(Collected data entries)

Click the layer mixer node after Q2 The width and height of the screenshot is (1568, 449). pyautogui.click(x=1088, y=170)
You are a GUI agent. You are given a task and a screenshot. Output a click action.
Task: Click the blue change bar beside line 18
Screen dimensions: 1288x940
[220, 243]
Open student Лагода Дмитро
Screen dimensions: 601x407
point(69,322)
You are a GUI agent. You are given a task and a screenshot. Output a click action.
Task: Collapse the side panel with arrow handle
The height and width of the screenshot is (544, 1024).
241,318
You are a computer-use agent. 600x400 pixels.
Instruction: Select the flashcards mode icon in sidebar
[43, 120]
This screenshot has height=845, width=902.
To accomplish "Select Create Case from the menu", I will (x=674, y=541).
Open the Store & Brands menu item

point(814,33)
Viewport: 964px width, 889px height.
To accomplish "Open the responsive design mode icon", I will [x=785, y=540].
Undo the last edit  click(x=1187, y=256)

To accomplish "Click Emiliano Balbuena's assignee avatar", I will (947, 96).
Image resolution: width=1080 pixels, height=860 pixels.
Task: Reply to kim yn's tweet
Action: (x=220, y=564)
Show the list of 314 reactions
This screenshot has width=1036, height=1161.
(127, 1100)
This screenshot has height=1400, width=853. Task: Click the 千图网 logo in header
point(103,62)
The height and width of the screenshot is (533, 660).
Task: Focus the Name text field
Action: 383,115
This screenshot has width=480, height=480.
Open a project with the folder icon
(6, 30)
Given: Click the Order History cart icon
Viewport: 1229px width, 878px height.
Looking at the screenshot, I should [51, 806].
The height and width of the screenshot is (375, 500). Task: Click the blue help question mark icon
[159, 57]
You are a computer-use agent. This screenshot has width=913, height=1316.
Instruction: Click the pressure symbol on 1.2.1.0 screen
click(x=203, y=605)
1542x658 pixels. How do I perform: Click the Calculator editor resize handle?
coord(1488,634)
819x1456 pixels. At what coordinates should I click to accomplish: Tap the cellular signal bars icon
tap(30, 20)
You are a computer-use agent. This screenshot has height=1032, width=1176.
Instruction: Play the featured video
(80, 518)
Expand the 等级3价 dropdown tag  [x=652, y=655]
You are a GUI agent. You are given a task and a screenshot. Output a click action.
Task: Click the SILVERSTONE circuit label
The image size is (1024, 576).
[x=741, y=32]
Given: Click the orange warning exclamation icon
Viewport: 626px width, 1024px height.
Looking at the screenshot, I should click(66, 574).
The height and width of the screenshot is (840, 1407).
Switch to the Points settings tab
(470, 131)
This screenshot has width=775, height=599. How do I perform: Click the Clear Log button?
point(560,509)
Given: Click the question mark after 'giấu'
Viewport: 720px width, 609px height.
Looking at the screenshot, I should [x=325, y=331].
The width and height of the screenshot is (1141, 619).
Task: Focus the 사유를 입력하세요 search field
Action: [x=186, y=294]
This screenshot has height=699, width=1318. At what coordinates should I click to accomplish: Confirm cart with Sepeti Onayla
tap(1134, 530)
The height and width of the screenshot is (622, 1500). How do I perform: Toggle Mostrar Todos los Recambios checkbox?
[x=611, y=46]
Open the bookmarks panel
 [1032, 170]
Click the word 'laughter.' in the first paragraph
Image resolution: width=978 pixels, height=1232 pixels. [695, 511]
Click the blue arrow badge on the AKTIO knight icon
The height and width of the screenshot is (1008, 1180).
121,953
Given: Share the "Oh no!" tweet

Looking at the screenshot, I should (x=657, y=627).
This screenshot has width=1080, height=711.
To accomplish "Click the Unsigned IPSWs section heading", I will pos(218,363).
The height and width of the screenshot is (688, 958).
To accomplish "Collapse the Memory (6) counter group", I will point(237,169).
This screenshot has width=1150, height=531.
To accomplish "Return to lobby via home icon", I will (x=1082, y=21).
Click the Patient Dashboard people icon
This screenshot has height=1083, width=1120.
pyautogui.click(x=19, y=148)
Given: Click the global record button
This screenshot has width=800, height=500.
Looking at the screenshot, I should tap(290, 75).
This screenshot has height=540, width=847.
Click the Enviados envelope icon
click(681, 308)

ACTIVITY: Reproduce each entry exactly, with nothing missing.

ANSWER TO THE PROBLEM:
Click the layer mixer node after Q2 The width and height of the screenshot is (1568, 449). pyautogui.click(x=1088, y=170)
You are a GUI agent. You are given a task and a screenshot. Output a click action.
Task: Click the blue change bar beside line 18
Screen dimensions: 1288x940
[220, 243]
Open student Лагода Дмитро
Screen dimensions: 601x407
point(69,322)
You are a GUI agent. You are given a task and a screenshot. Output a click action.
Task: Collapse the side panel with arrow handle
The height and width of the screenshot is (544, 1024).
241,318
You are a computer-use agent. 600x400 pixels.
Instruction: Select the flashcards mode icon in sidebar
[43, 120]
This screenshot has height=845, width=902.
To accomplish "Select Create Case from the menu", I will (x=674, y=541).
Open the Store & Brands menu item

point(814,33)
Viewport: 964px width, 889px height.
To accomplish "Open the responsive design mode icon", I will [x=785, y=540].
Undo the last edit  click(x=1187, y=256)

To accomplish "Click Emiliano Balbuena's assignee avatar", I will (947, 96).
Image resolution: width=1080 pixels, height=860 pixels.
Task: Reply to kim yn's tweet
Action: (x=220, y=564)
Show the list of 314 reactions
This screenshot has width=1036, height=1161.
(127, 1100)
This screenshot has height=1400, width=853. Task: Click the 千图网 logo in header
point(103,62)
The height and width of the screenshot is (533, 660).
Task: Focus the Name text field
Action: 383,115
This screenshot has width=480, height=480.
Open a project with the folder icon
(6, 30)
Given: Click the Order History cart icon
Viewport: 1229px width, 878px height.
Looking at the screenshot, I should [51, 806].
The height and width of the screenshot is (375, 500). Task: Click the blue help question mark icon
[159, 57]
You are a computer-use agent. This screenshot has width=913, height=1316.
Instruction: Click the pressure symbol on 1.2.1.0 screen
click(x=203, y=605)
1542x658 pixels. How do I perform: Click the Calculator editor resize handle?
coord(1488,634)
819x1456 pixels. At what coordinates should I click to accomplish: Tap the cellular signal bars icon
tap(30, 20)
You are a computer-use agent. This screenshot has height=1032, width=1176.
Instruction: Play the featured video
(80, 518)
Expand the 等级3价 dropdown tag  [x=652, y=655]
You are a GUI agent. You are given a task and a screenshot. Output a click action.
Task: Click the SILVERSTONE circuit label
The image size is (1024, 576).
[x=741, y=32]
Given: Click the orange warning exclamation icon
Viewport: 626px width, 1024px height.
Looking at the screenshot, I should click(66, 574).
The height and width of the screenshot is (840, 1407).
Switch to the Points settings tab
(470, 131)
This screenshot has width=775, height=599. How do I perform: Click the Clear Log button?
point(560,509)
Given: Click the question mark after 'giấu'
Viewport: 720px width, 609px height.
Looking at the screenshot, I should [x=325, y=331].
The width and height of the screenshot is (1141, 619).
Task: Focus the 사유를 입력하세요 search field
Action: [x=186, y=294]
This screenshot has height=699, width=1318. At what coordinates should I click to accomplish: Confirm cart with Sepeti Onayla
tap(1134, 530)
The height and width of the screenshot is (622, 1500). How do I perform: Toggle Mostrar Todos los Recambios checkbox?
[x=611, y=46]
Open the bookmarks panel
 [1032, 170]
Click the word 'laughter.' in the first paragraph
Image resolution: width=978 pixels, height=1232 pixels. [695, 511]
Click the blue arrow badge on the AKTIO knight icon
The height and width of the screenshot is (1008, 1180).
121,953
Given: Share the "Oh no!" tweet

Looking at the screenshot, I should (x=657, y=627).
This screenshot has width=1080, height=711.
To accomplish "Click the Unsigned IPSWs section heading", I will pos(218,363).
The height and width of the screenshot is (688, 958).
To accomplish "Collapse the Memory (6) counter group", I will point(237,169).
This screenshot has width=1150, height=531.
To accomplish "Return to lobby via home icon", I will (x=1082, y=21).
Click the Patient Dashboard people icon
This screenshot has height=1083, width=1120.
pyautogui.click(x=19, y=148)
Given: Click the global record button
This screenshot has width=800, height=500.
Looking at the screenshot, I should tap(290, 75).
This screenshot has height=540, width=847.
Click the Enviados envelope icon
click(681, 308)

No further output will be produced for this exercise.